[Given request A] Using the passage on estate planning considerations, say whether each statement agrees with it: (i) life insurance policies that have a cash value count as an investment; (ii) a trust shields a child's inheritance after the child reaches adulthood; (iii) the succession plan for a family business should include a way to settle disagreements between future owners. Answer yes or no for each and quote the words of the passage that decide it.

Some of these considerations include:
-Life insurance policies. Life insurance policies that have a cash value are an investment. Like any other investments, life insurance policies should be reviewed periodically to ensure that the investment is performing competitively. The insured should also confirm that the policy will be in effect to protect the beneficiary after his or her death.
-Trusts for minor children. A minor's inheritance needs to be protected from unforeseen circumstances, such as lawsuits and bankruptcy. The best way to ensure that a child receives the inheritance you intend to leave for him or her is to put it in a trust. A trust acts as a shield for the trust assets while the child is a minor.
-Don't forget the family business. If you own a family business, it is extremely important to map out the details of your succession of your business in your estate plan, including future ownership, management, voting control, and a dispute resolution procedure for when the future owners disagree.

[Entries shown]

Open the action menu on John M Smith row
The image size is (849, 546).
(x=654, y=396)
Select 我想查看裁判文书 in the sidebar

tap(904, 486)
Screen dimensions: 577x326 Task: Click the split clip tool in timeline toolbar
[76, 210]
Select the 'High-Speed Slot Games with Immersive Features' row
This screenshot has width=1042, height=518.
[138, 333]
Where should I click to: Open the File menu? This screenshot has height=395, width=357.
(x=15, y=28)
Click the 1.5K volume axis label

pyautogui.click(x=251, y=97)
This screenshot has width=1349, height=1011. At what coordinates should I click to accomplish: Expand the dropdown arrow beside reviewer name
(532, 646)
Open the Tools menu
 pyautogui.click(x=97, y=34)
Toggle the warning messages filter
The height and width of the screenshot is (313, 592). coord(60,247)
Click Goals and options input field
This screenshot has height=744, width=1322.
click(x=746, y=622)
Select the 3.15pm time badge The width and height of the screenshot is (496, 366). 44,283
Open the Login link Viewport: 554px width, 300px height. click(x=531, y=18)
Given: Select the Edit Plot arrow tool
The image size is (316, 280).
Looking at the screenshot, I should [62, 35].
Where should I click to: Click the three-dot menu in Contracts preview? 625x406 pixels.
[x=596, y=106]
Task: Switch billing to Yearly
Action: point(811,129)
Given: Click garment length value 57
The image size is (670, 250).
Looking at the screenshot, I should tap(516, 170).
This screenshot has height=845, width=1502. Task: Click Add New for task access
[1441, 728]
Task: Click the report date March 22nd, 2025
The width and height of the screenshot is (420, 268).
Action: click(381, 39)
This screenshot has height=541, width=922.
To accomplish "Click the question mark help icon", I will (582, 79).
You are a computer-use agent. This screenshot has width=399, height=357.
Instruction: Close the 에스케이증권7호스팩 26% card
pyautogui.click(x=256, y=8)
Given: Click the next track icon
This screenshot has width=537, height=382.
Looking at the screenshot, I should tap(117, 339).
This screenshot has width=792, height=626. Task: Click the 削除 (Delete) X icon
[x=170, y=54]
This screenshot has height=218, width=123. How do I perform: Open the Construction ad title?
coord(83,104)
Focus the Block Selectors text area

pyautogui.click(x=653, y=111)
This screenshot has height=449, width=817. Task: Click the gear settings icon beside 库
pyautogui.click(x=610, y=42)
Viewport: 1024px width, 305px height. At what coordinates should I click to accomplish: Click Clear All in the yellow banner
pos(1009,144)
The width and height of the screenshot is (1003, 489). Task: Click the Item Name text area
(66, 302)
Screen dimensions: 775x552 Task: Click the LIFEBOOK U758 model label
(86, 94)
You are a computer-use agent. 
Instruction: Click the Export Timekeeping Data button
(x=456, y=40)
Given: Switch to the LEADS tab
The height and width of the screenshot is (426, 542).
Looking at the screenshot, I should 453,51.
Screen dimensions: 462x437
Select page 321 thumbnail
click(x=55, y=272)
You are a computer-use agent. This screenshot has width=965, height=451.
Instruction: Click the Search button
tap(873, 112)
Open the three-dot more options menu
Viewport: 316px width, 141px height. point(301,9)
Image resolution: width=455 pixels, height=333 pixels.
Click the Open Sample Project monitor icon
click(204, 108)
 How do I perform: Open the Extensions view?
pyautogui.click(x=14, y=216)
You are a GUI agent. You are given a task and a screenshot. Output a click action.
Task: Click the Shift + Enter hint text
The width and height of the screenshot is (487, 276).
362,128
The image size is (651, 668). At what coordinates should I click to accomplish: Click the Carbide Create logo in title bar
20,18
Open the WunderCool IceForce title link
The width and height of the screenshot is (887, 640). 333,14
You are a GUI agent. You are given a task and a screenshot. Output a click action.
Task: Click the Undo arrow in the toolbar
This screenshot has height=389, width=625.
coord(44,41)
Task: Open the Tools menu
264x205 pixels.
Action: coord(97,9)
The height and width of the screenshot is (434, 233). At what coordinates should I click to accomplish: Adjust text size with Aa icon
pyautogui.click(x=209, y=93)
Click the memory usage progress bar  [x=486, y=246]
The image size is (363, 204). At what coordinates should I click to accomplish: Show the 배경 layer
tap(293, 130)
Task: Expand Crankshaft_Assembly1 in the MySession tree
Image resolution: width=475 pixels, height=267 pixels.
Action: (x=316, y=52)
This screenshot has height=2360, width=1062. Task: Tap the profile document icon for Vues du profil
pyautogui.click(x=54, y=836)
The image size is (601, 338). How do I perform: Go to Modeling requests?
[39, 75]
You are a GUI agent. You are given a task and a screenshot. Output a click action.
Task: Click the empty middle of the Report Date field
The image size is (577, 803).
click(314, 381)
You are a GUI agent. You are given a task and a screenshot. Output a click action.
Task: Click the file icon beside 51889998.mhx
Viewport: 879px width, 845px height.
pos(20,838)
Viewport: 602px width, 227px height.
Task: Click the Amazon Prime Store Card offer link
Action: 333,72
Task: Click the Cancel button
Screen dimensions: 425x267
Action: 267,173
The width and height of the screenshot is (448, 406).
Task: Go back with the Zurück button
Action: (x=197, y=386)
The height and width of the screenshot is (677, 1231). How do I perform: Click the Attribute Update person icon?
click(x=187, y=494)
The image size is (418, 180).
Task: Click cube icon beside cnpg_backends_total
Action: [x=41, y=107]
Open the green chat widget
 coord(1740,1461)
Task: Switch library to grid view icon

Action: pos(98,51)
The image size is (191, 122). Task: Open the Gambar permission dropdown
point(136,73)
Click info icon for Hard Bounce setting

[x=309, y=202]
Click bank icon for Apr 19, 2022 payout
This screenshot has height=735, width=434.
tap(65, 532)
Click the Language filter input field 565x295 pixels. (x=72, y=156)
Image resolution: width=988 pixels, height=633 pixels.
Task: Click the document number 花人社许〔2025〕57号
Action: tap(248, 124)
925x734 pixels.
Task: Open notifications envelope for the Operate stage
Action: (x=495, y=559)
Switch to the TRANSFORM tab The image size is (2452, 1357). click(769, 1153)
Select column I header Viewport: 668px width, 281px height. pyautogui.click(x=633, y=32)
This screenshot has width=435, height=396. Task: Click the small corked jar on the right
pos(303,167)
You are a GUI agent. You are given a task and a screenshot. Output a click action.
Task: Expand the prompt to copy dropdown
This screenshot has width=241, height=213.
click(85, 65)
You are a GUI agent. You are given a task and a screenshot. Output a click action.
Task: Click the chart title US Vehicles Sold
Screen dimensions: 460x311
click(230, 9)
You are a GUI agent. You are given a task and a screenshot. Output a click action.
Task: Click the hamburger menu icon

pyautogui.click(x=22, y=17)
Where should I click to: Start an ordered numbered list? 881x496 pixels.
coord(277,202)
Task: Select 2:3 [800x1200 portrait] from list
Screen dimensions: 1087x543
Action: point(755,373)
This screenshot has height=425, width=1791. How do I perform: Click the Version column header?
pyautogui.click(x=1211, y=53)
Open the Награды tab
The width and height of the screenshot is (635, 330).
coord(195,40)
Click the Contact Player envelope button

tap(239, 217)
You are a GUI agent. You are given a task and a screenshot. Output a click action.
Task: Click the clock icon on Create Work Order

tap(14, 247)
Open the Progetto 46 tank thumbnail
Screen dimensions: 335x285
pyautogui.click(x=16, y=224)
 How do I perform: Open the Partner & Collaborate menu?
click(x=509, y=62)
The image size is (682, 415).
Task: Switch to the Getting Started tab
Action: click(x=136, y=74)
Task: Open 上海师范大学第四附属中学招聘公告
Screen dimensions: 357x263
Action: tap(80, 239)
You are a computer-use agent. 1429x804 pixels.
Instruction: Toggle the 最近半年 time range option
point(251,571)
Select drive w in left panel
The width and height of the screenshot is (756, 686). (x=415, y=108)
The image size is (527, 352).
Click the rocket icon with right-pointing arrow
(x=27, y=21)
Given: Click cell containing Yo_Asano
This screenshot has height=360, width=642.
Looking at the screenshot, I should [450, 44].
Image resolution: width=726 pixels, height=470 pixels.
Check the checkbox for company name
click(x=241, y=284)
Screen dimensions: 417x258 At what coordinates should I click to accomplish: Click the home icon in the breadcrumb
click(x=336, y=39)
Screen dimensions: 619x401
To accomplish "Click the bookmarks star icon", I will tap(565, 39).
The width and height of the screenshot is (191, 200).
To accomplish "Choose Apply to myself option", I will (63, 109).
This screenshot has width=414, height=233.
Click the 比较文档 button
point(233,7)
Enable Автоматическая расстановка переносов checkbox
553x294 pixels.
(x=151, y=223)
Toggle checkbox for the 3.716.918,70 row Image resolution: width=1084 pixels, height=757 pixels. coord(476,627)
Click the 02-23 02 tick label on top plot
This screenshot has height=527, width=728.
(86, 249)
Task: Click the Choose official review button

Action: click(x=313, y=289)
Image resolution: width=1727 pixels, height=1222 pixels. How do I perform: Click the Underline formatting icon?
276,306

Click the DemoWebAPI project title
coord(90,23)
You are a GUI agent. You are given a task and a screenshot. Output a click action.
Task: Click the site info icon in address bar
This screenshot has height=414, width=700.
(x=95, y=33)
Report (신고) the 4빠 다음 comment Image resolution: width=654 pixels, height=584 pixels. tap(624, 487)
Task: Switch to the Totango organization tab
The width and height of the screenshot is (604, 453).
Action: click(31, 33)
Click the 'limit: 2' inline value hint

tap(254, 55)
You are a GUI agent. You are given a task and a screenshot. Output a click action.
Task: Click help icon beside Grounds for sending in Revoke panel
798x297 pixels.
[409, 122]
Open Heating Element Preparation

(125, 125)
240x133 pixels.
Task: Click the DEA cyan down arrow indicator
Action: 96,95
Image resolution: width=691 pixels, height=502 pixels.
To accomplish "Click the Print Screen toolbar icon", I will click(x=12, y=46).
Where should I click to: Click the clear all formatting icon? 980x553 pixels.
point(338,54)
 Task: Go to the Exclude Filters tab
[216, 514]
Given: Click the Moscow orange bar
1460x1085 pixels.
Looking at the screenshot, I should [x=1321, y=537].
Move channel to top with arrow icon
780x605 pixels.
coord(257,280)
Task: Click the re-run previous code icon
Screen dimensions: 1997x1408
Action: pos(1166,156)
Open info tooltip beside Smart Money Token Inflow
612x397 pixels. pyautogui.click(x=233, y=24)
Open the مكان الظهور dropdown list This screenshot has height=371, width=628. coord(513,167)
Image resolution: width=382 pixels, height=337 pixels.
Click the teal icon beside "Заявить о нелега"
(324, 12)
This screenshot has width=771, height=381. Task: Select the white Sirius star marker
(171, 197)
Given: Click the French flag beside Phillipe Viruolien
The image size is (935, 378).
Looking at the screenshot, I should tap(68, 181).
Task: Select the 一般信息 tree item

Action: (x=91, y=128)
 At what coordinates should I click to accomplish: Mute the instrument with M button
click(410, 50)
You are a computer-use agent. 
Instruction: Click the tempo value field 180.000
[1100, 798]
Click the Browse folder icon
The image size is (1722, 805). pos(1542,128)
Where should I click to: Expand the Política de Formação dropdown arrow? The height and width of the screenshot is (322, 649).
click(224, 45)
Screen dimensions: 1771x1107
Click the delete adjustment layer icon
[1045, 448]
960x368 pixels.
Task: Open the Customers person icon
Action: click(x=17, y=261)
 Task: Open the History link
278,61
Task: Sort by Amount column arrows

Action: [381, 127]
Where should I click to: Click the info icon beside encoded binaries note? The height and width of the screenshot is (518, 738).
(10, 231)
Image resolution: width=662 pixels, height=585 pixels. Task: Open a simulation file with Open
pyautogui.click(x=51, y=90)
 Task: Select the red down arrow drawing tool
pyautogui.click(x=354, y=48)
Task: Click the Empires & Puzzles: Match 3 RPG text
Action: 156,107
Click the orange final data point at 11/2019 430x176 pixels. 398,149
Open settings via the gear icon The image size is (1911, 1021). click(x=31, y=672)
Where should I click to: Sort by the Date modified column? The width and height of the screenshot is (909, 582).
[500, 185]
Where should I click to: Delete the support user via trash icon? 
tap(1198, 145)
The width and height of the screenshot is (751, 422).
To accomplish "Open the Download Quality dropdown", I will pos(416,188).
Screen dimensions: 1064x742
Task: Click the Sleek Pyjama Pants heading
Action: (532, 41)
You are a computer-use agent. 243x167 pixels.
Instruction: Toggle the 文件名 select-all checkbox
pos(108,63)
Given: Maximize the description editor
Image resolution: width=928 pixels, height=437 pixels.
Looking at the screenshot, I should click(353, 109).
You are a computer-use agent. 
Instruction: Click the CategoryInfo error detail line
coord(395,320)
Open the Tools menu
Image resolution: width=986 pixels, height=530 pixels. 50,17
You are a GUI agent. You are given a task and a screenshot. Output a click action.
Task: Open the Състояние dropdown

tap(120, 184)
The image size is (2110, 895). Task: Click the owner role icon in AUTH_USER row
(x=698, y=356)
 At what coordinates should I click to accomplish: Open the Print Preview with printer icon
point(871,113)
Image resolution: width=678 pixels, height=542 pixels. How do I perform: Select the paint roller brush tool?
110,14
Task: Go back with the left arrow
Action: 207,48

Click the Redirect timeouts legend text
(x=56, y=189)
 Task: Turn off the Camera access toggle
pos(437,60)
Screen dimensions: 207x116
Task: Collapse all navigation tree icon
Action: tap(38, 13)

[Given request B] In the records, retype the part that opens with the line containing "Where should I click to: Click the clear" and closes with the line containing "The image size is (1722, 805). pos(1542,128)", keeping both of those lines.

[Written solution A]
(i) Yes: "Life insurance policies that have a cash value are an investment."
(ii) No: "A trust acts as a shield for the trust assets while the child is a minor."
(iii) Yes: "a dispute resolution procedure for when the future owners disagree."

[Written solution B]
Where should I click to: Click the clear all formatting icon? 980x553 pixels.
point(338,54)
 Task: Go to the Exclude Filters tab
[216, 514]
Given: Click the Moscow orange bar
1460x1085 pixels.
Looking at the screenshot, I should [x=1321, y=537].
Move channel to top with arrow icon
780x605 pixels.
coord(257,280)
Task: Click the re-run previous code icon
Screen dimensions: 1997x1408
Action: pos(1166,156)
Open info tooltip beside Smart Money Token Inflow
612x397 pixels. pyautogui.click(x=233, y=24)
Open the مكان الظهور dropdown list This screenshot has height=371, width=628. coord(513,167)
Image resolution: width=382 pixels, height=337 pixels.
Click the teal icon beside "Заявить о нелега"
(324, 12)
This screenshot has width=771, height=381. Task: Select the white Sirius star marker
(171, 197)
Given: Click the French flag beside Phillipe Viruolien
The image size is (935, 378).
Looking at the screenshot, I should tap(68, 181).
Task: Select the 一般信息 tree item

Action: (x=91, y=128)
 At what coordinates should I click to accomplish: Mute the instrument with M button
click(410, 50)
You are a computer-use agent. 
Instruction: Click the tempo value field 180.000
[1100, 798]
Click the Browse folder icon
The image size is (1722, 805). pos(1542,128)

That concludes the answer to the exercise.